Low sodium intake is the most widely used nonpharmacological approach to the treatment of hypertension. Although nonpharmacological treatment is by definition regarded as safe, the suggestion has been made that low sodium intake is not totally devoid of inconveniences, and animal data have shown it to be accompanied by an impairment of reflex blood pressure control and homeostasis. However, no data exist on this issue in humans. In mild essential hypertensive patients (age, 34.1+/-3.3 years [mean+/-SEM]), we measured beat-to-beat arterial blood pressure (finger photoplethysmographic device), heart rate (electrocardiogram), and efferent postganglionic muscle sympathetic nerve activity (microneurography) at rest and during baroreceptor stimulation and deactivation, induced by stepwise intravenous infusions of phenylephrine and nitroprusside, respectively. Measurements were performed at the end of three dietary periods, ie, after 8 days of regular sodium intake (210 mmol NaCl/d), low sodium intake (20 mmol NaCl/d) with unchanged potassium intake, and again regular sodium intake. Compared with the initial regular sodium diet, low sodium intake reduced urinary sodium excretion, whereas urinary potassium excretion was unchanged. Systolic blood pressure was significantly (P<.05), although slightly, reduced, whereas diastolic blood pressure was unaffected. Muscle sympathetic nerve activity was increased by 23.1+/-5.2% (P<.05). The increase was accompanied by a clear-cut impairment of the baroreceptor ability to modulate muscle sympathetic nerve activity, ie, by a 43.9+/-5.7% (P<.01) reduction in the sensitivity of the baroreceptor-muscle sympathetic nerve activity reflex compared with the control condition. Baroreceptor modulation of heart rate was also impaired, although to a smaller and less consistent extent. When regular sodium intake was restored, all the above-mentioned parameters and baroreflex responses returned to the values observed at the initial regular sodium diet. These data raise evidence that in humans sodium restriction may impair the arterial baroreflex. This may be responsible for the sympathetic activation occurring in this condition and for the impairment of blood pressure homeostasis.

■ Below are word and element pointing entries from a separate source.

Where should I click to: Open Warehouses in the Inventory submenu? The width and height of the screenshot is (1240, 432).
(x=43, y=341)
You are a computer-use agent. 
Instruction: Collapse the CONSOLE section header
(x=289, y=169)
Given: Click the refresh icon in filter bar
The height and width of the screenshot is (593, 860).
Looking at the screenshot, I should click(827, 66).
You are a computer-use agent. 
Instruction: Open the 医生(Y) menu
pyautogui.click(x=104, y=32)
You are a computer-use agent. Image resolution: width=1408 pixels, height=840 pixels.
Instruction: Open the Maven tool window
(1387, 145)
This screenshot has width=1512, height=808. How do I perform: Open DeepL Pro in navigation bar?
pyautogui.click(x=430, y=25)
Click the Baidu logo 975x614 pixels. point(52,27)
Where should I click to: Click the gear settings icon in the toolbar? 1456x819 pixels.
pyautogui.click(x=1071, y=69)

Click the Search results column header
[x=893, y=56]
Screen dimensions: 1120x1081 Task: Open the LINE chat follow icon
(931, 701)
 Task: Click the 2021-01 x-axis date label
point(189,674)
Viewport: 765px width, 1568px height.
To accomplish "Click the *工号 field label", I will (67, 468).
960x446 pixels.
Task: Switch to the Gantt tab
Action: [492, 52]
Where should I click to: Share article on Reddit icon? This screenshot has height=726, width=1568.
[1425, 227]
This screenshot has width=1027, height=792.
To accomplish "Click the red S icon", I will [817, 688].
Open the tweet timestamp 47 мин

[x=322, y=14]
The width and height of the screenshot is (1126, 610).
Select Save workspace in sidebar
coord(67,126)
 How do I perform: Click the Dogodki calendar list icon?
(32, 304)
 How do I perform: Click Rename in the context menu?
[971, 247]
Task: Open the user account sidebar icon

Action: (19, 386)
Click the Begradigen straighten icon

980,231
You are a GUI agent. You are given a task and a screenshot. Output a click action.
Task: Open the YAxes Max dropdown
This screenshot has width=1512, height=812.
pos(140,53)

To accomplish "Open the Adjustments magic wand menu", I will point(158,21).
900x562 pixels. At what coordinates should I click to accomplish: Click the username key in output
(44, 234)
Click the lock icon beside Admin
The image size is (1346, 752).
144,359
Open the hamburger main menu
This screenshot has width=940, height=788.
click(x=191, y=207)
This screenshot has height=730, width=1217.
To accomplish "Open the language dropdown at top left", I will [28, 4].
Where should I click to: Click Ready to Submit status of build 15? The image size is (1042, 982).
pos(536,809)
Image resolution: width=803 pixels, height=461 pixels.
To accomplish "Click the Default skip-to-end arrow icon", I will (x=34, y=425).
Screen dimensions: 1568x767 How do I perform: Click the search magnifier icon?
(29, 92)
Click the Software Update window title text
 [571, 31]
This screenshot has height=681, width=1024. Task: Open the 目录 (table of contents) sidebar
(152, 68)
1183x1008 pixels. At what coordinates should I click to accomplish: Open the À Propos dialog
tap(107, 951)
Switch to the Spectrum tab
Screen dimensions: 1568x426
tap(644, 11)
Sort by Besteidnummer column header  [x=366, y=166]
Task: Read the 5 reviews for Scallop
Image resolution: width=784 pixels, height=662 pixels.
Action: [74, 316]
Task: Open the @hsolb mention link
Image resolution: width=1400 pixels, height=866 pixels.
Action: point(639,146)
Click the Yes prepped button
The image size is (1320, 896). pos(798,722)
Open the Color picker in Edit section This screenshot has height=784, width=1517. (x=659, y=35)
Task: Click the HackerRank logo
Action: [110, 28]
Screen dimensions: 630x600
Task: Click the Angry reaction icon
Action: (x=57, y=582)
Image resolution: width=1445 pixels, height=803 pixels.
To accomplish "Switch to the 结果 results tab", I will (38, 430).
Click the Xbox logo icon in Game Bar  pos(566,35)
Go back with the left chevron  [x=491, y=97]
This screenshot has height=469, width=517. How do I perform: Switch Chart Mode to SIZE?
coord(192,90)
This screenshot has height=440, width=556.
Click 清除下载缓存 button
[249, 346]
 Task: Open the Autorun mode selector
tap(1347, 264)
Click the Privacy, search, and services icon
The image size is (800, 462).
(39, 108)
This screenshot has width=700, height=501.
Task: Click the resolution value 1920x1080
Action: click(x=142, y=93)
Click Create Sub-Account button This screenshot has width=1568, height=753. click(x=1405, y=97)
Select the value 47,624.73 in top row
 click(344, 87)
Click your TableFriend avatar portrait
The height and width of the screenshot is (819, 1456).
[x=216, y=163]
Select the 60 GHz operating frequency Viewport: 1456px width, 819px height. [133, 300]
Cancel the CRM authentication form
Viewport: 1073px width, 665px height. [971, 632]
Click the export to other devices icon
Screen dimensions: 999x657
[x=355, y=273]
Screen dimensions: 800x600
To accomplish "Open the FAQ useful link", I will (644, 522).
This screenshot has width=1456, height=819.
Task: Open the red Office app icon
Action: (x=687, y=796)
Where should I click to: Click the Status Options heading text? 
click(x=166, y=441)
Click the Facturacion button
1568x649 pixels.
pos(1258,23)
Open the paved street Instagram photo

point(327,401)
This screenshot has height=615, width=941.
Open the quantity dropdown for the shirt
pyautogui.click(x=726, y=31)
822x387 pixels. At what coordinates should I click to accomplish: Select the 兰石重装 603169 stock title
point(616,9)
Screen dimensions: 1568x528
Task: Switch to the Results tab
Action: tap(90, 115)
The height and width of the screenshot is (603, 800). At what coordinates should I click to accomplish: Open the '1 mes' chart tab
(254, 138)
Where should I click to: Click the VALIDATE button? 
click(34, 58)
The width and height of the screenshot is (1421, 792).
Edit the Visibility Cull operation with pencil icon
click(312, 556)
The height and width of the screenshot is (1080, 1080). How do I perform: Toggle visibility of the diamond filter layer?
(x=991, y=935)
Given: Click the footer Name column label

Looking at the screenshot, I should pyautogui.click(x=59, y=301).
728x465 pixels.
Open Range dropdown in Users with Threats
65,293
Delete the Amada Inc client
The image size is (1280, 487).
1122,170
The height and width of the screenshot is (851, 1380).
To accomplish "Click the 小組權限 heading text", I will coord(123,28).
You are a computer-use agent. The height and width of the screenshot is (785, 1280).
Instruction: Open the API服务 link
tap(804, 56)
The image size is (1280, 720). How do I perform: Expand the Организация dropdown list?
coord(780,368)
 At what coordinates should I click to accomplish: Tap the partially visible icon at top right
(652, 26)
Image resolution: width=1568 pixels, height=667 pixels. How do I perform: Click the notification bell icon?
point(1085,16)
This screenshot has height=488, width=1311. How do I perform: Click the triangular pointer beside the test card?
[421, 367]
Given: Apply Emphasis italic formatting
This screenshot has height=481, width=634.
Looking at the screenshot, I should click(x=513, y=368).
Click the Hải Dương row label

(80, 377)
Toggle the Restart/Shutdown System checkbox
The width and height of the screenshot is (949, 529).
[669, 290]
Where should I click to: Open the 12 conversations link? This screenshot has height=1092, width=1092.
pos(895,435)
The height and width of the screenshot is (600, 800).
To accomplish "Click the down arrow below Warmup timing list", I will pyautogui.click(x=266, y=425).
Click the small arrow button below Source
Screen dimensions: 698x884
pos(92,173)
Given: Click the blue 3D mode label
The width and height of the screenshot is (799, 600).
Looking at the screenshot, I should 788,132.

低钠摄入是治疗高血压最广泛使用的非药物方法。虽然从定义上讲非药物治疗被认为是安全的,但有人提出低钠摄入并非完全没有不便之处,动物数据表明它会伴随着反射性血压控制和体内平衡的损害。然而,在人类中尚无关于此问题的数据。在轻度原发性高血压患者(年龄,34.1±3.3岁[平均值±标准误])中,我们在静息状态以及分别通过静脉逐步输注去氧肾上腺素和硝普钠诱导的压力感受器刺激和失活期间,测量了逐搏动脉血压(手指光电容积描记装置)、心率(心电图)和节后肌肉交感神经传出活动(微神经ography)。在三个饮食阶段结束时进行测量,即常规钠摄入(210 mmol氯化钠/天)8天后、钾摄入量不变的低钠摄入(20 mmol氯化钠/天)后以及再次常规钠摄入后。与初始常规钠饮食相比,低钠摄入减少了尿钠排泄,而尿钾排泄未变。收缩压虽有显著降低(P<0.05),但幅度较小,而舒张压未受影响。肌肉交感神经活动增加了23.1±5.2%(P<0.05)。这种增加伴随着压力感受器调节肌肉交感神经活动能力的明显损害,即与对照状态相比,压力感受器 - 肌肉交感神经活动反射的敏感性降低了43.9±5.7%(P<0.01)。压力感受器对心率的调节也受到损害,尽管程度较小且不太一致。当恢复常规钠摄入时,上述所有参数和压力反射反应均恢复到初始常规钠饮食时观察到的值。这些数据证明,在人类中,钠限制可能会损害动脉压力反射。这可能是这种情况下发生交感神经激活以及血压稳态受损的原因。